How Well Can LLMs Negotiate? NegotiationArena Platform and Analysis
Federico Bianchi, Patrick John Chia, Mert Yuksekgonul, Jacopo Tagliabue, Dan Jurafsky, James Zou
TL;DR
This work introduces NegotiationArena, an open-source framework for evaluating how LLM agents negotiate across multi-turn, two-agent scenarios. It implements three negotiation games—Resource Exchange, Multi-Turn Ultimatum, and Seller–Buyer—and benchmarks GPT-4, GPT-3.5, Claude-2, and Claude-2.1, revealing that order and role significantly affect outcomes and that strategic prompts can boost performance while highlighting irrational behaviors such as anchoring. The study provides insights into social strategy effects, weaknesses in current LLM negotiation, and a flexible platform for probing theory of mind, reasoning, and robustness in inter-agent communication. These findings inform the design of more reliable and capable LLM-based negotiation agents and establish a baseline for future research in interactive AI systems.
Abstract
Negotiation is the basis of social interactions; humans negotiate everything from the price of cars to how to share common resources. With rapidly growing interest in using large language models (LLMs) to act as agents on behalf of human users, such LLM agents would also need to be able to negotiate. In this paper, we study how well LLMs can negotiate with each other. We develop NegotiationArena: a flexible framework for evaluating and probing the negotiation abilities of LLM agents.
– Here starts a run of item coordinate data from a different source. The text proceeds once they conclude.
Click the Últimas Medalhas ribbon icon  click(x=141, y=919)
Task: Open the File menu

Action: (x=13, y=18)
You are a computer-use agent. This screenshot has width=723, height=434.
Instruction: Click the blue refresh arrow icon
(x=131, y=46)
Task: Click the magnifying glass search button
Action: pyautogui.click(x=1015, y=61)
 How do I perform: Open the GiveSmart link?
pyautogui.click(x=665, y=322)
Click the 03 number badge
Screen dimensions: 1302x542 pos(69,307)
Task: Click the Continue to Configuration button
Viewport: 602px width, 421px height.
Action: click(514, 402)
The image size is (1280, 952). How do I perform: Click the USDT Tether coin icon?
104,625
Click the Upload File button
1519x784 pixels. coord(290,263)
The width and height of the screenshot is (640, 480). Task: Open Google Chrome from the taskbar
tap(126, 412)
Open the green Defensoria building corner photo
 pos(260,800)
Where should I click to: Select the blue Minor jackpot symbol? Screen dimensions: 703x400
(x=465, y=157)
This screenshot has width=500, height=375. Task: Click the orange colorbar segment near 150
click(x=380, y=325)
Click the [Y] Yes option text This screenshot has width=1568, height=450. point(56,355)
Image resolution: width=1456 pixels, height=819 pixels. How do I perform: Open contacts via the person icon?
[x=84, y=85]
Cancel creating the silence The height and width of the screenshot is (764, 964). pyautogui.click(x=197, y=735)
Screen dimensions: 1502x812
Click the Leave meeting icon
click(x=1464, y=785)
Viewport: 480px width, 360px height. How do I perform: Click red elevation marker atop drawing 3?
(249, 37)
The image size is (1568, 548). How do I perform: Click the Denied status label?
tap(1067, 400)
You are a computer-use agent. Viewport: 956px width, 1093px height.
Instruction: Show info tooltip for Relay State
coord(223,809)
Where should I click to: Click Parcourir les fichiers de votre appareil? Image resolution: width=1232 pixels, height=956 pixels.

We implemented three types of scenarios in NegotiationArena to assess LLM's behaviors in allocating shared resources (ultimatum games), aggregate resources (trading games) and buy/sell goods (price negotiations). Each scenario allows for multiple turns of flexible dialogues between LLM agents to allow for more complex negotiations. Interestingly, LLM agents can significantly boost their negotiation outcomes by employing certain behavioral tactics. For example, by pretending to be desolate and desperate, LLMs can improve their payoffs by 20\% when negotiating against the standard GPT-4. We also quantify irrational negotiation behaviors exhibited by the LLM agents, many of which also appear in humans. Together, \NegotiationArena offers a new environment to investigate LLM interactions, enabling new insights into LLM's theory of mind, irrationality, and reasoning abilities.